> [Assigned task] Tell how many lines in the data below hold the string "taskbar"; give nothing but the number.

> [Input for this task]
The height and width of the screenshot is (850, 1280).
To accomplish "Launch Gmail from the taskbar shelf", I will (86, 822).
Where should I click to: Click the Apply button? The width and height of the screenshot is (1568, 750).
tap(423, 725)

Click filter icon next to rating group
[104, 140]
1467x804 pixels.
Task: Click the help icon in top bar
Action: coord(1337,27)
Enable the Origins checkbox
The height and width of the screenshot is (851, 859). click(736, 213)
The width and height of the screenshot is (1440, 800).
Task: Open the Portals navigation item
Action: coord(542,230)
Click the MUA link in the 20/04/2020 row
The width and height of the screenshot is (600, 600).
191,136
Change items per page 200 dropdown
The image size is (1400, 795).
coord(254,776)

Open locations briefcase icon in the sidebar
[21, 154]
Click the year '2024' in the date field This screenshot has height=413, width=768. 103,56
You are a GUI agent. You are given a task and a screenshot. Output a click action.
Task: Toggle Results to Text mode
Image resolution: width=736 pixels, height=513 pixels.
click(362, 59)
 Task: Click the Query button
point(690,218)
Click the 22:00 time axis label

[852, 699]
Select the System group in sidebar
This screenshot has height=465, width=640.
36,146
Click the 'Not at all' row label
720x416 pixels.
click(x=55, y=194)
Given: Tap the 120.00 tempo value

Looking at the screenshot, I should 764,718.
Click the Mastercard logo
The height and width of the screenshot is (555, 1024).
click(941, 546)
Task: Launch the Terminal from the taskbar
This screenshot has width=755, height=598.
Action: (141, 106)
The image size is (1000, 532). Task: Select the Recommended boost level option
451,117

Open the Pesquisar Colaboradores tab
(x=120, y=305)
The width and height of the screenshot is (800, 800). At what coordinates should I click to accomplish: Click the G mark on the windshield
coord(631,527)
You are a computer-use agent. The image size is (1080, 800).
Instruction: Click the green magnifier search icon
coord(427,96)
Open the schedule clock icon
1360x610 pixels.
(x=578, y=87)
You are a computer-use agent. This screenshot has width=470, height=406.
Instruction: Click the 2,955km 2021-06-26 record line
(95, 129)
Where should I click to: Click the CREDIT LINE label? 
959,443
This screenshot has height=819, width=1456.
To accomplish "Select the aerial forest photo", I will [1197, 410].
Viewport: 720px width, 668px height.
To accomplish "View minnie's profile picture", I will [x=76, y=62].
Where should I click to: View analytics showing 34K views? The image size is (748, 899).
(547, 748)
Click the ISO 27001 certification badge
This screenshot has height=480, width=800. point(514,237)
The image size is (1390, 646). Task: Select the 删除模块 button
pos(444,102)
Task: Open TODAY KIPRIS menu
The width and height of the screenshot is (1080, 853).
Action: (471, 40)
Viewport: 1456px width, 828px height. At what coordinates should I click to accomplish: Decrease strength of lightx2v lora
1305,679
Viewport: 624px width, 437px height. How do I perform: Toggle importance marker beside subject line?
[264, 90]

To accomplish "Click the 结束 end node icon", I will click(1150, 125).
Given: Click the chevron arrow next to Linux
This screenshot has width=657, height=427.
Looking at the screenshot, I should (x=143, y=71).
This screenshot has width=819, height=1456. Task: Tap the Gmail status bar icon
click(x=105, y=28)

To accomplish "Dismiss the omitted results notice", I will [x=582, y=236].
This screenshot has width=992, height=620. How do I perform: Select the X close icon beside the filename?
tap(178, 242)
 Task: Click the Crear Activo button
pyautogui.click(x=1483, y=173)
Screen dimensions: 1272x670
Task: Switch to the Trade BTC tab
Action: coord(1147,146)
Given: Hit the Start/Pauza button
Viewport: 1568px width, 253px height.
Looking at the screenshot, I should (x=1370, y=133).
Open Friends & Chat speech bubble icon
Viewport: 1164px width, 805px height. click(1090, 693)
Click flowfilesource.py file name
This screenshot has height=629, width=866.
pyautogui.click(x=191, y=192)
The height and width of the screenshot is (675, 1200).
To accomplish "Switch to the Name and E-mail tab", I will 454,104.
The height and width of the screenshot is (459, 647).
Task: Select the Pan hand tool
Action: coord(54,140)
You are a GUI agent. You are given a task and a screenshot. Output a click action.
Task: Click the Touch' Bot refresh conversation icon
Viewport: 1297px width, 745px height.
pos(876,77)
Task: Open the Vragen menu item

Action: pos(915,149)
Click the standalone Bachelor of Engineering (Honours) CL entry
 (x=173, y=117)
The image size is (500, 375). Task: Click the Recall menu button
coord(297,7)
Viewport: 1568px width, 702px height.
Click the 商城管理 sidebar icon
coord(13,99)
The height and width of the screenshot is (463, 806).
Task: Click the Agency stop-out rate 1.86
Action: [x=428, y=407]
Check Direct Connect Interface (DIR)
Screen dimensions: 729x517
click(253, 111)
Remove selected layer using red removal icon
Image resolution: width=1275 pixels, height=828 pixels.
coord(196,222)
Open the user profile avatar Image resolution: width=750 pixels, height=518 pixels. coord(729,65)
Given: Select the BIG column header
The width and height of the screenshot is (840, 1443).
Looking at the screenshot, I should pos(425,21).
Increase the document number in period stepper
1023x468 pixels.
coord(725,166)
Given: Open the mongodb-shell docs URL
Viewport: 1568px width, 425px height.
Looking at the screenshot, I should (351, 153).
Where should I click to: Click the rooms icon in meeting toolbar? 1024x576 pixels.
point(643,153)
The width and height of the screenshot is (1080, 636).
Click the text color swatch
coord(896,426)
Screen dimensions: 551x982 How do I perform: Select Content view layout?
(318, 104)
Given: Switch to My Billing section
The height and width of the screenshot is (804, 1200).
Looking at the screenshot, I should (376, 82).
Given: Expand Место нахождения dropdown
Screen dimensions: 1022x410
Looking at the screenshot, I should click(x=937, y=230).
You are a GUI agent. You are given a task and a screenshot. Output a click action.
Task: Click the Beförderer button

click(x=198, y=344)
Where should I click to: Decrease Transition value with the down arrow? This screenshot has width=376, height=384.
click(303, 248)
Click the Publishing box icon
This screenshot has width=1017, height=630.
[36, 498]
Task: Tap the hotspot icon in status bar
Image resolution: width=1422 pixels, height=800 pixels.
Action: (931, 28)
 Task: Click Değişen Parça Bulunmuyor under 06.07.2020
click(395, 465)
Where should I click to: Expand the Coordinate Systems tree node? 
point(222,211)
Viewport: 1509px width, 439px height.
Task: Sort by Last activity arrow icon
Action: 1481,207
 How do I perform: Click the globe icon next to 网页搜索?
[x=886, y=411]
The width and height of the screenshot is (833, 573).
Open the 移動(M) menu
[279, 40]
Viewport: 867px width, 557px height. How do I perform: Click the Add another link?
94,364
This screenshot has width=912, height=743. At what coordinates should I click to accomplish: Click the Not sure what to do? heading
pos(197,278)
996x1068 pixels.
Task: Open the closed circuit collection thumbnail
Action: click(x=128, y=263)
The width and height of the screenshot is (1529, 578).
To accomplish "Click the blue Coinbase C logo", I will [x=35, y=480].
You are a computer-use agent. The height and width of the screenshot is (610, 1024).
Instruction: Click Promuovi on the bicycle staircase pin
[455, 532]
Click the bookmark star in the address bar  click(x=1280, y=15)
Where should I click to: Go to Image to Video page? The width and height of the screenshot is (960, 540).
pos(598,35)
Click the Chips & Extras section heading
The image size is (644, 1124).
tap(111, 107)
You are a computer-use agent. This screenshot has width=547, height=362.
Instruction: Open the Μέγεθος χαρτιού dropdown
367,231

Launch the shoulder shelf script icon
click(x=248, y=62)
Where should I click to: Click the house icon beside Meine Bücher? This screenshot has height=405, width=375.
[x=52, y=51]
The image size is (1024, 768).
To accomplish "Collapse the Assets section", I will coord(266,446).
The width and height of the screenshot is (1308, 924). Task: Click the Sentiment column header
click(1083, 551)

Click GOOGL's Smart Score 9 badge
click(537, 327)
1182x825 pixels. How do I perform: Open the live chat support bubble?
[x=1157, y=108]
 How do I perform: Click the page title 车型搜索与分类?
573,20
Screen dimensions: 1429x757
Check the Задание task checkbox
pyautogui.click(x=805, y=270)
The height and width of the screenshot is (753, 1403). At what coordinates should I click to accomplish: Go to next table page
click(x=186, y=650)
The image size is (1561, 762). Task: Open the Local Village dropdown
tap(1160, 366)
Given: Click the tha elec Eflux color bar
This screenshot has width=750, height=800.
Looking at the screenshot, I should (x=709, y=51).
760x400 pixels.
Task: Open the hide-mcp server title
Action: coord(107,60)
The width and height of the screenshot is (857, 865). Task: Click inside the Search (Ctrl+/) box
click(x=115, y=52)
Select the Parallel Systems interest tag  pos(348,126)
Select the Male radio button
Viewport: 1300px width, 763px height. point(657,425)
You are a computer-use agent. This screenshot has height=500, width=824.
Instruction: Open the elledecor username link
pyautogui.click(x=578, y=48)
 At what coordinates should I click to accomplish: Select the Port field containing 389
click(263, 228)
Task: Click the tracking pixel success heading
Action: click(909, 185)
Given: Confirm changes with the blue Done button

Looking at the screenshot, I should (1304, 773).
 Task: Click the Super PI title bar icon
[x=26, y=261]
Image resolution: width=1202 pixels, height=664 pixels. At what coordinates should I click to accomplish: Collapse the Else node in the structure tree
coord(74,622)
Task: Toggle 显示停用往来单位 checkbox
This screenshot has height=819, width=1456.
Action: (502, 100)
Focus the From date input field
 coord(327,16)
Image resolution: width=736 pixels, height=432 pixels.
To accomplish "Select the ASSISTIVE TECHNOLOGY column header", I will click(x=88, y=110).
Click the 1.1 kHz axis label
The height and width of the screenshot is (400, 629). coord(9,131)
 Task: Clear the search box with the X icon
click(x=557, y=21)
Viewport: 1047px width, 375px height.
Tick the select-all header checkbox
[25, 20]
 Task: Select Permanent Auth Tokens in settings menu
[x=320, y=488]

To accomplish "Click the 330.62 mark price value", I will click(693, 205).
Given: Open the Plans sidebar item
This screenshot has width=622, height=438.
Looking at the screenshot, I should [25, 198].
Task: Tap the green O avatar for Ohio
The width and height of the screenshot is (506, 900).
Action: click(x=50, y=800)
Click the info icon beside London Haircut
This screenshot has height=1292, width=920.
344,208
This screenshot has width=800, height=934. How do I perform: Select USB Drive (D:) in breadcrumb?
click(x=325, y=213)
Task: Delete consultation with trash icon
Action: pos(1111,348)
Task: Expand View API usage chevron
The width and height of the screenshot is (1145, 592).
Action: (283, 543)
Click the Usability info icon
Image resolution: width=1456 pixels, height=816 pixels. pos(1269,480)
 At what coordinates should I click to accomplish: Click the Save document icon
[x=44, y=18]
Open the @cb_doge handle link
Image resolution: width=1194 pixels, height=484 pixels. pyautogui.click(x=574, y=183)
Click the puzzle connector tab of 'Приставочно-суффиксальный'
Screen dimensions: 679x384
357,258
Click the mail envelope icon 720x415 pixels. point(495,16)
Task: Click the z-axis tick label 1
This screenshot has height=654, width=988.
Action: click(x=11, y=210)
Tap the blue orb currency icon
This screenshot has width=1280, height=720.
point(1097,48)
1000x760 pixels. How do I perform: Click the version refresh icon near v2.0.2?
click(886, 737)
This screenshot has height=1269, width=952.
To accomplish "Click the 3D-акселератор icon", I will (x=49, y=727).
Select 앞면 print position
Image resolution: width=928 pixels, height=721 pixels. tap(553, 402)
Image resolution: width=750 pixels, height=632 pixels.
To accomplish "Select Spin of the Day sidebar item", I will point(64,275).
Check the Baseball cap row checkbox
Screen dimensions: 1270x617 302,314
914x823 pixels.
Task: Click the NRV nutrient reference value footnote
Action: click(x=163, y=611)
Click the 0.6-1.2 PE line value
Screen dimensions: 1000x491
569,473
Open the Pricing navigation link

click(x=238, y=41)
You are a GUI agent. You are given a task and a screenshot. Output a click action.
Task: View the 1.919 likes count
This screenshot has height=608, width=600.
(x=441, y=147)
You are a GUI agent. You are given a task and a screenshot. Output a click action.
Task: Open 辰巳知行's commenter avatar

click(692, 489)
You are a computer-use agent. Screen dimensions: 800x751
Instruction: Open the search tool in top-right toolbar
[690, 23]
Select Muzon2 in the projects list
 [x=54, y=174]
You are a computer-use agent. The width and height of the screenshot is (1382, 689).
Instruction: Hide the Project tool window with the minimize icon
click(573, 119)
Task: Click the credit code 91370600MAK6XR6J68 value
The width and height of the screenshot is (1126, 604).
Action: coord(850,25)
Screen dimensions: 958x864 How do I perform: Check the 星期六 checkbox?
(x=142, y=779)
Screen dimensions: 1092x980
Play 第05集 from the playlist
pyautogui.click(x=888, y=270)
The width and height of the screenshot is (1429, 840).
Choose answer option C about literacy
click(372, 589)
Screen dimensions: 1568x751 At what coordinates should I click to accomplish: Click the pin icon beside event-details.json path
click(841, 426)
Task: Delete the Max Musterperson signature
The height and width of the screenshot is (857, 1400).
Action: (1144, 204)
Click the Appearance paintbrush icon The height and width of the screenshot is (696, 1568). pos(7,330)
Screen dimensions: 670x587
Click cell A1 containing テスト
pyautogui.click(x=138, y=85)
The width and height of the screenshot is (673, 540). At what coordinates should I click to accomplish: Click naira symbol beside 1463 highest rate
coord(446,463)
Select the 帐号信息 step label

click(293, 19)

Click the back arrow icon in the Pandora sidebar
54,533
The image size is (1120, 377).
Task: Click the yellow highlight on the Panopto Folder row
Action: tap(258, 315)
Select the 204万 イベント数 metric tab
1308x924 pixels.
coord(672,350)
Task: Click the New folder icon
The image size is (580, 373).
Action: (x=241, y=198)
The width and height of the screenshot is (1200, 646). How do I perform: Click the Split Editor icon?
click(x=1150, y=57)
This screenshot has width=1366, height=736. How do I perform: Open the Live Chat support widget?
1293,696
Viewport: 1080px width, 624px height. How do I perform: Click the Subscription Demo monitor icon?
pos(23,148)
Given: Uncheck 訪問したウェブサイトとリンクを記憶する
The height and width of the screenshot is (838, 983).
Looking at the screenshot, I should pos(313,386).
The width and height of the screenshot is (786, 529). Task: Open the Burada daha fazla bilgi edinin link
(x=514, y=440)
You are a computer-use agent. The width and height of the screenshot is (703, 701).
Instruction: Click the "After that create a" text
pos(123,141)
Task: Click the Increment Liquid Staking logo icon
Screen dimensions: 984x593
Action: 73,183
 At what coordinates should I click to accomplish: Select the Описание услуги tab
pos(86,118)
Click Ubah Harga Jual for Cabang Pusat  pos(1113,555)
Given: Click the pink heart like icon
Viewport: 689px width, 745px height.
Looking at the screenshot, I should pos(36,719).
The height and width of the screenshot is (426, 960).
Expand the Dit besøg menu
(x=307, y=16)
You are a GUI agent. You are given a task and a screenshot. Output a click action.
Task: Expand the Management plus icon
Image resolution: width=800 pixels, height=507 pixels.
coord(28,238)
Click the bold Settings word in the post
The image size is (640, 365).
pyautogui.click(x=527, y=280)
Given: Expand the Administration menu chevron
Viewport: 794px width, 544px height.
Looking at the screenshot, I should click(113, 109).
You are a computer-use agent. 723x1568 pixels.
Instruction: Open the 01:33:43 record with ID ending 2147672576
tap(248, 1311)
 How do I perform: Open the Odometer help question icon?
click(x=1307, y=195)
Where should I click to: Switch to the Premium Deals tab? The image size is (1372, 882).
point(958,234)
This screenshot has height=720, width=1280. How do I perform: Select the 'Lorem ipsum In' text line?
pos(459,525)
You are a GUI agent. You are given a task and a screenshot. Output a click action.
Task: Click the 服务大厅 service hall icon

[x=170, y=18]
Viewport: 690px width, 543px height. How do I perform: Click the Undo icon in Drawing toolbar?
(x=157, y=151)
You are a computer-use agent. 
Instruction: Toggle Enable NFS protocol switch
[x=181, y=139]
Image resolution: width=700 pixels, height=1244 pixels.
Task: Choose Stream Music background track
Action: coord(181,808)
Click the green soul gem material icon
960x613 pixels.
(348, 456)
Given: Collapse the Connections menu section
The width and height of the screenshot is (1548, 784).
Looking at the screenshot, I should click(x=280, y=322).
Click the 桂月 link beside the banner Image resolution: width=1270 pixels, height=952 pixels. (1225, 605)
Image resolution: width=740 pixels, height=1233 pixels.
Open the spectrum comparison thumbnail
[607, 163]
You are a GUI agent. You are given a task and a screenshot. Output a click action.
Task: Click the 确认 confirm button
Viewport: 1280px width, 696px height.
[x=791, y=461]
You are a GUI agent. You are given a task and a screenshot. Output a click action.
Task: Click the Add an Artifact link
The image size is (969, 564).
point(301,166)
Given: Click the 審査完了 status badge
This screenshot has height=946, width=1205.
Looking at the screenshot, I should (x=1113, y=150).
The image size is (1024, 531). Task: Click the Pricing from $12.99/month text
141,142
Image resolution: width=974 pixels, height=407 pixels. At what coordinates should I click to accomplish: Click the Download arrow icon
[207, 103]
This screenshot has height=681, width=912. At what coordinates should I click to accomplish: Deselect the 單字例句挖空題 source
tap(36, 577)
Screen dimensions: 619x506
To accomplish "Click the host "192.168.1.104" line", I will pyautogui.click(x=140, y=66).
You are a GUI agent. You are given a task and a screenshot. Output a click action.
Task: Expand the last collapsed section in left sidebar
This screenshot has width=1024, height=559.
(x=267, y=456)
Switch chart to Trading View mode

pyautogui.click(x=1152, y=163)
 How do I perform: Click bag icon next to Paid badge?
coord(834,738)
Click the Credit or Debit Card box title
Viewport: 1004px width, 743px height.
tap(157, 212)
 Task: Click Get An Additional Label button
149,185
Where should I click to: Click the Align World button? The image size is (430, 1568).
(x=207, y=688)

> [Written response] 2